**What to do:** Only an exact copy of the listing below will do.

**Provided records:**
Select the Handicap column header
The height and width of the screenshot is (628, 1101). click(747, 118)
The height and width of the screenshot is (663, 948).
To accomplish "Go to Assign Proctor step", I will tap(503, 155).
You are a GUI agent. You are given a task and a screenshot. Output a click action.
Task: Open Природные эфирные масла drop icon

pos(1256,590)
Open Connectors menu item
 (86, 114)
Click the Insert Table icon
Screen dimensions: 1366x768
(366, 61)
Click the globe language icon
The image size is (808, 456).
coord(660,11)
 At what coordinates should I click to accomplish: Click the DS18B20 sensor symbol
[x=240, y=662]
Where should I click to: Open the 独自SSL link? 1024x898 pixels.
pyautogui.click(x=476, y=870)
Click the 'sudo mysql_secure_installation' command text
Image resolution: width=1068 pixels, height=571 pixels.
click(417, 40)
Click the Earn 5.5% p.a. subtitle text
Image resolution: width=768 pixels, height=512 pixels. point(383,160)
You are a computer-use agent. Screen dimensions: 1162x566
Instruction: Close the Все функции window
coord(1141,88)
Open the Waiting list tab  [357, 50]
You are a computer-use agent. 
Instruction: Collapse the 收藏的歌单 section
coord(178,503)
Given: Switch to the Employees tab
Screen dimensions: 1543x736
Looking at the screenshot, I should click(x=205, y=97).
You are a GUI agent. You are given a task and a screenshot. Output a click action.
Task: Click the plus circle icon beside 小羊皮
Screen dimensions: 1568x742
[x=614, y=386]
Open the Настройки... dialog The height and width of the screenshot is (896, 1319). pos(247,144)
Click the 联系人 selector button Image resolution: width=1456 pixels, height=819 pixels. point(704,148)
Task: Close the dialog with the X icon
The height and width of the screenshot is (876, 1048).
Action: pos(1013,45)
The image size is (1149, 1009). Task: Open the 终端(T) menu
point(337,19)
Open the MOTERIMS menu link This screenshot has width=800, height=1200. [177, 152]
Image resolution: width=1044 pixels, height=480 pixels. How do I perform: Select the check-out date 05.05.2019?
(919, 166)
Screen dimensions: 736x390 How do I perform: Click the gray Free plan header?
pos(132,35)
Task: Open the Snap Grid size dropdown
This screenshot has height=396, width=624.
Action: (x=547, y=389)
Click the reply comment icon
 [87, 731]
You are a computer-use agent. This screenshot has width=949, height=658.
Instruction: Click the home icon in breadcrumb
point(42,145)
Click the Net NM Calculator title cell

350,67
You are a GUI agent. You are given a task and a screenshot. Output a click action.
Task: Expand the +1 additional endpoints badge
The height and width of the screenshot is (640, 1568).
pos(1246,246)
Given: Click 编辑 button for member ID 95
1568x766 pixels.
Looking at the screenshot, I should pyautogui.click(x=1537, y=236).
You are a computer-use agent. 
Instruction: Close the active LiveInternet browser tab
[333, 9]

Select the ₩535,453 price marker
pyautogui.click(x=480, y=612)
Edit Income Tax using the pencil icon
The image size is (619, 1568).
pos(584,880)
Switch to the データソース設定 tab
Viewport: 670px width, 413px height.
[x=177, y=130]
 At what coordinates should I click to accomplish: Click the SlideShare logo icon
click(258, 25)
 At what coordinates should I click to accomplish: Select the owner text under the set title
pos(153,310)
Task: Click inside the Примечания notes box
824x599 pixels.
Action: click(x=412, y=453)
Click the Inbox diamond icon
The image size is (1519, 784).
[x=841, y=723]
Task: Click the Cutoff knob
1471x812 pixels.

**Output for this exercise:**
Select the Handicap column header
The height and width of the screenshot is (628, 1101). click(747, 118)
The height and width of the screenshot is (663, 948).
To accomplish "Go to Assign Proctor step", I will tap(503, 155).
You are a GUI agent. You are given a task and a screenshot. Output a click action.
Task: Open Природные эфирные масла drop icon

pos(1256,590)
Open Connectors menu item
 (86, 114)
Click the Insert Table icon
Screen dimensions: 1366x768
(366, 61)
Click the globe language icon
The image size is (808, 456).
coord(660,11)
 At what coordinates should I click to accomplish: Click the DS18B20 sensor symbol
[x=240, y=662]
Where should I click to: Open the 独自SSL link? 1024x898 pixels.
pyautogui.click(x=476, y=870)
Click the 'sudo mysql_secure_installation' command text
Image resolution: width=1068 pixels, height=571 pixels.
click(417, 40)
Click the Earn 5.5% p.a. subtitle text
Image resolution: width=768 pixels, height=512 pixels. point(383,160)
You are a computer-use agent. Screen dimensions: 1162x566
Instruction: Close the Все функции window
coord(1141,88)
Open the Waiting list tab  [357, 50]
You are a computer-use agent. 
Instruction: Collapse the 收藏的歌单 section
coord(178,503)
Given: Switch to the Employees tab
Screen dimensions: 1543x736
Looking at the screenshot, I should click(x=205, y=97).
You are a GUI agent. You are given a task and a screenshot. Output a click action.
Task: Click the plus circle icon beside 小羊皮
Screen dimensions: 1568x742
[x=614, y=386]
Open the Настройки... dialog The height and width of the screenshot is (896, 1319). pos(247,144)
Click the 联系人 selector button Image resolution: width=1456 pixels, height=819 pixels. point(704,148)
Task: Close the dialog with the X icon
The height and width of the screenshot is (876, 1048).
Action: pos(1013,45)
The image size is (1149, 1009). Task: Open the 终端(T) menu
point(337,19)
Open the MOTERIMS menu link This screenshot has width=800, height=1200. [177, 152]
Image resolution: width=1044 pixels, height=480 pixels. How do I perform: Select the check-out date 05.05.2019?
(919, 166)
Screen dimensions: 736x390 How do I perform: Click the gray Free plan header?
pos(132,35)
Task: Open the Snap Grid size dropdown
This screenshot has height=396, width=624.
Action: (x=547, y=389)
Click the reply comment icon
 [87, 731]
You are a computer-use agent. This screenshot has width=949, height=658.
Instruction: Click the home icon in breadcrumb
point(42,145)
Click the Net NM Calculator title cell

350,67
You are a GUI agent. You are given a task and a screenshot. Output a click action.
Task: Expand the +1 additional endpoints badge
The height and width of the screenshot is (640, 1568).
pos(1246,246)
Given: Click 编辑 button for member ID 95
1568x766 pixels.
Looking at the screenshot, I should pyautogui.click(x=1537, y=236).
You are a computer-use agent. 
Instruction: Close the active LiveInternet browser tab
[333, 9]

Select the ₩535,453 price marker
pyautogui.click(x=480, y=612)
Edit Income Tax using the pencil icon
The image size is (619, 1568).
pos(584,880)
Switch to the データソース設定 tab
Viewport: 670px width, 413px height.
[x=177, y=130]
 At what coordinates should I click to accomplish: Click the SlideShare logo icon
click(258, 25)
 At what coordinates should I click to accomplish: Select the owner text under the set title
pos(153,310)
Task: Click inside the Примечания notes box
824x599 pixels.
Action: click(x=412, y=453)
Click the Inbox diamond icon
The image size is (1519, 784).
[x=841, y=723]
Task: Click the Cutoff knob
1471x812 pixels.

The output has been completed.